* **Dataset content**:
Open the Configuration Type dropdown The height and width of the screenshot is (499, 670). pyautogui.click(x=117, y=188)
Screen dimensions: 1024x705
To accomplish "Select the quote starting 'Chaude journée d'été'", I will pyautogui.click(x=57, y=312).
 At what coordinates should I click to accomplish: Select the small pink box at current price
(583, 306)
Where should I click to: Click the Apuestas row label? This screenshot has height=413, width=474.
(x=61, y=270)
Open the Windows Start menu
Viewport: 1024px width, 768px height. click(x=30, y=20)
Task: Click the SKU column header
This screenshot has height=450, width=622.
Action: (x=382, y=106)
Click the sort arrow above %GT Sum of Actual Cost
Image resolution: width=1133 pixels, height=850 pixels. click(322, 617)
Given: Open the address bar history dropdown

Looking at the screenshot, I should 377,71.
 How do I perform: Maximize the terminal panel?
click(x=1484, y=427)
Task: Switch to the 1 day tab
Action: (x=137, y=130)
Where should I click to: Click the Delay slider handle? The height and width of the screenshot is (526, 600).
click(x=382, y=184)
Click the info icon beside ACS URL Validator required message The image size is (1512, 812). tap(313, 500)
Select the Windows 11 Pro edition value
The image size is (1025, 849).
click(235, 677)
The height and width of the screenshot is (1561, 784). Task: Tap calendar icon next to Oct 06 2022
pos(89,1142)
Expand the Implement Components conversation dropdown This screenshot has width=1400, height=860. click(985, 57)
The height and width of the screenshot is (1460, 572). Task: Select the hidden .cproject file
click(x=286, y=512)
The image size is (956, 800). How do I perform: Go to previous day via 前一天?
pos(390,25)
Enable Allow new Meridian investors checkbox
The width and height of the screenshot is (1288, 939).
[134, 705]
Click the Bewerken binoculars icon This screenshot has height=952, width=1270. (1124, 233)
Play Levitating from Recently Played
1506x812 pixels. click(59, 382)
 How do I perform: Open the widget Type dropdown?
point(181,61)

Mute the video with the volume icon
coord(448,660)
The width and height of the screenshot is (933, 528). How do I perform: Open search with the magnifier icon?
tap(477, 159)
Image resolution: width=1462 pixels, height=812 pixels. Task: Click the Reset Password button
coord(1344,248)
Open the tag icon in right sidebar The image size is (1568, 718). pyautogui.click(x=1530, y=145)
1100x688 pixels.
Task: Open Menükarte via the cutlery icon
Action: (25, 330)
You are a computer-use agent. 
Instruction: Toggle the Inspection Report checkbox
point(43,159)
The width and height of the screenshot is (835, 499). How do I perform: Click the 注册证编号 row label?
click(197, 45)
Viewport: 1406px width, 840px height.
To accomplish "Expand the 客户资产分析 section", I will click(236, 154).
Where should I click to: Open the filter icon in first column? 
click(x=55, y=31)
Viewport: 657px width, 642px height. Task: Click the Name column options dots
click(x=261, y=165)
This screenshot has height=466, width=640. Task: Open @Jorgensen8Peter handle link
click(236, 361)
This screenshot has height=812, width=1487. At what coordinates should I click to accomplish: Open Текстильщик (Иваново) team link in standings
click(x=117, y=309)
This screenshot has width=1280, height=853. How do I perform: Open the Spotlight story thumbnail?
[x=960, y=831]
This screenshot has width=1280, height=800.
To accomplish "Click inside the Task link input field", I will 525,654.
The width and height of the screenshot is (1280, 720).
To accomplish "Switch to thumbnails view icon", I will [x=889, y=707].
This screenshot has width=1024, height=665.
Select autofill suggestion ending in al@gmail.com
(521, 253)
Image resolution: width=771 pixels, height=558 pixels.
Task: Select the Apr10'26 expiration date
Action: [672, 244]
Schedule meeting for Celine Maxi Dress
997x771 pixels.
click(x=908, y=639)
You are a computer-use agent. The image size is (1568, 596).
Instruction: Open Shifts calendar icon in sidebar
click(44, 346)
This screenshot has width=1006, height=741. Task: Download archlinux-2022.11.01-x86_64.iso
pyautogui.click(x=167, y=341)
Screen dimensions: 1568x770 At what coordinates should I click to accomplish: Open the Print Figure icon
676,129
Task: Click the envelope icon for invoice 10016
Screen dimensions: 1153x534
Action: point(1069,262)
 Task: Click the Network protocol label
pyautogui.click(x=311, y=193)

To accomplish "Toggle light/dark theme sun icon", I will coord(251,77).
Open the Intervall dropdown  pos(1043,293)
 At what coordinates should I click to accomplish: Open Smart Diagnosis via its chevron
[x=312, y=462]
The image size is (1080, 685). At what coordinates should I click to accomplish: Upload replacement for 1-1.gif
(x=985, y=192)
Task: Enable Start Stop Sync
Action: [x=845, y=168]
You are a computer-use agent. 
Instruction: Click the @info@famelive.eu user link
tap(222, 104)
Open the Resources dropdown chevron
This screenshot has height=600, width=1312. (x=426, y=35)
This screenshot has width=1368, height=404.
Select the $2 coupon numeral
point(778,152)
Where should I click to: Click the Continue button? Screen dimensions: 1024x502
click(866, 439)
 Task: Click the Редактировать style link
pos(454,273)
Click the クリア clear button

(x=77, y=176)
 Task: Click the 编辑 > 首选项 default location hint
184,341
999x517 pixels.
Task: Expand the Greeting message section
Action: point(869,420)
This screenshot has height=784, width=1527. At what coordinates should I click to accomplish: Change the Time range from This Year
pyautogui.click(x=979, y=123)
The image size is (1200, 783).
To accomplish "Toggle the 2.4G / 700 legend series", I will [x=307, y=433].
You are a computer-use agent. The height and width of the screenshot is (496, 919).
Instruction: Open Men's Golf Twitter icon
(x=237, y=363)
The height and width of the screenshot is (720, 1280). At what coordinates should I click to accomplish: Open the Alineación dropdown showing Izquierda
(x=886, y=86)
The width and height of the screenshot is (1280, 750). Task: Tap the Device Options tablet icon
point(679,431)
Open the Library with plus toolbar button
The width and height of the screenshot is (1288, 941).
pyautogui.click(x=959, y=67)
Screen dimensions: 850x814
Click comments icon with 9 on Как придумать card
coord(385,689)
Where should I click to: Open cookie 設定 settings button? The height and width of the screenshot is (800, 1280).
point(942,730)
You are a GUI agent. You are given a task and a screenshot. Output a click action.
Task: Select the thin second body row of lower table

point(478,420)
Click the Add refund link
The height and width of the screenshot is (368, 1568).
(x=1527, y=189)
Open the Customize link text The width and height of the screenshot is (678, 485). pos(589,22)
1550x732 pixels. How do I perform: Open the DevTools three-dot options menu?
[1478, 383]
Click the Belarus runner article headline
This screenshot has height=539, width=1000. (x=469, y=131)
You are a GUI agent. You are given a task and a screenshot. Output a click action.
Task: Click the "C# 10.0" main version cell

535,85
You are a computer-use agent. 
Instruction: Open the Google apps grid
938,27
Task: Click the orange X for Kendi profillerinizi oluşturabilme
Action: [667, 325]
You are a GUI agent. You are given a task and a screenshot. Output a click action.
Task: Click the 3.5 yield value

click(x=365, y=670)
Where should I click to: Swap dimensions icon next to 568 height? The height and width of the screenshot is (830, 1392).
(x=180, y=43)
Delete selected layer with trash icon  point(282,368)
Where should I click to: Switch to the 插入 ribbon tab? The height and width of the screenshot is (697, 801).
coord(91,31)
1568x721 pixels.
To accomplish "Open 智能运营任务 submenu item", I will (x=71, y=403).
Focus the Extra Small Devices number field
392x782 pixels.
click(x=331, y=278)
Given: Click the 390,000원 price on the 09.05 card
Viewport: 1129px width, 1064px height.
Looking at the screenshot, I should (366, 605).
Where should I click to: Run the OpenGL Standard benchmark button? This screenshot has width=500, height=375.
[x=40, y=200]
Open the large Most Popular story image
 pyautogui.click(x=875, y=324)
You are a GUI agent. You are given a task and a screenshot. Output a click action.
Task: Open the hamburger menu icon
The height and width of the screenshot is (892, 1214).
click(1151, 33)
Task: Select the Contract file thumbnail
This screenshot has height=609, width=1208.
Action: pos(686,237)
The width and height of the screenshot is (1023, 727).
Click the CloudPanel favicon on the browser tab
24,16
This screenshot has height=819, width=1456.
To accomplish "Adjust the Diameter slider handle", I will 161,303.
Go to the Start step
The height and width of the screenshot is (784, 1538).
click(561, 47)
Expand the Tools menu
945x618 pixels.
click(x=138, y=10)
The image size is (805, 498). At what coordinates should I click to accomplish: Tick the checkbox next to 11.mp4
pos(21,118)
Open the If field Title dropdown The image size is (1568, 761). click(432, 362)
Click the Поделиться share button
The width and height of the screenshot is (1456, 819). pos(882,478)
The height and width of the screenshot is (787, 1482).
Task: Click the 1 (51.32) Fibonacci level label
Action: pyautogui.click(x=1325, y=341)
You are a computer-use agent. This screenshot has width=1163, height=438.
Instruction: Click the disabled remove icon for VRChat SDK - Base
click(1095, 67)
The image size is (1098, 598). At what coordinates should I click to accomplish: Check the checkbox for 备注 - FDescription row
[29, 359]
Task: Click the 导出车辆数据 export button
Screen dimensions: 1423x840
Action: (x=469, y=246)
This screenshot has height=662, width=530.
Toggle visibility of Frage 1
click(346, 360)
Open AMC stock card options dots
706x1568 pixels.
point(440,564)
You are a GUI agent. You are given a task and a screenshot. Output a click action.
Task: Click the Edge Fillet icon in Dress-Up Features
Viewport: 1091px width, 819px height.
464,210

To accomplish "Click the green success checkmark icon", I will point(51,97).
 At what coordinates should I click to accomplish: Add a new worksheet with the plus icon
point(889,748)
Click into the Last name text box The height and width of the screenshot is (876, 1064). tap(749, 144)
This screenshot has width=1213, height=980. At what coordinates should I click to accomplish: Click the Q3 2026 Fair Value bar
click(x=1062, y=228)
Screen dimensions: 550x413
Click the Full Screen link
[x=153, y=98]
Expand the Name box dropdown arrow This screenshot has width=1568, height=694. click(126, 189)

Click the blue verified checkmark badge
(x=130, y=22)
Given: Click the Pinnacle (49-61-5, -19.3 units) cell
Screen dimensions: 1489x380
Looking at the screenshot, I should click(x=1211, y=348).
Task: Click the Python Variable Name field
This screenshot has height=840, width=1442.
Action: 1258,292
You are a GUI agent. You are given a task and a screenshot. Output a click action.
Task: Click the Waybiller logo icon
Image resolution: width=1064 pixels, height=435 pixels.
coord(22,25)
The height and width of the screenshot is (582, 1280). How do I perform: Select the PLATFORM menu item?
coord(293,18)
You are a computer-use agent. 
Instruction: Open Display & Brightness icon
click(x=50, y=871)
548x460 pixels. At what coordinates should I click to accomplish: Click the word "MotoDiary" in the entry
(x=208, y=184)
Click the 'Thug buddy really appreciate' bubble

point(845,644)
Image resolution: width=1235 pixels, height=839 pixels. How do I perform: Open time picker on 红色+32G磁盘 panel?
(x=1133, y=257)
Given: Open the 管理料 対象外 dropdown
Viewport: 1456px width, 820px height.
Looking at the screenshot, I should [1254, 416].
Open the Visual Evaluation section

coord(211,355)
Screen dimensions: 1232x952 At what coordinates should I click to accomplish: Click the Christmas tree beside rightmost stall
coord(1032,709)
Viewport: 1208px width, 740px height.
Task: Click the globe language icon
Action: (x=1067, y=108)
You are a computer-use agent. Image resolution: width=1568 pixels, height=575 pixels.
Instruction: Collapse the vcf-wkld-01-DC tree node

* **Short exercise**: Copy the records word for word, beginning at the line that contains "Click the Belarus runner article headline" and ending after the line that contains "will (x=71, y=403).".

* **Full output**:
Click the Belarus runner article headline
This screenshot has height=539, width=1000. (x=469, y=131)
You are a GUI agent. You are given a task and a screenshot. Output a click action.
Task: Click the "C# 10.0" main version cell

535,85
You are a computer-use agent. 
Instruction: Open the Google apps grid
938,27
Task: Click the orange X for Kendi profillerinizi oluşturabilme
Action: [667, 325]
You are a GUI agent. You are given a task and a screenshot. Output a click action.
Task: Click the 3.5 yield value

click(x=365, y=670)
Where should I click to: Swap dimensions icon next to 568 height? The height and width of the screenshot is (830, 1392).
(x=180, y=43)
Delete selected layer with trash icon  point(282,368)
Where should I click to: Switch to the 插入 ribbon tab? The height and width of the screenshot is (697, 801).
coord(91,31)
1568x721 pixels.
To accomplish "Open 智能运营任务 submenu item", I will (x=71, y=403).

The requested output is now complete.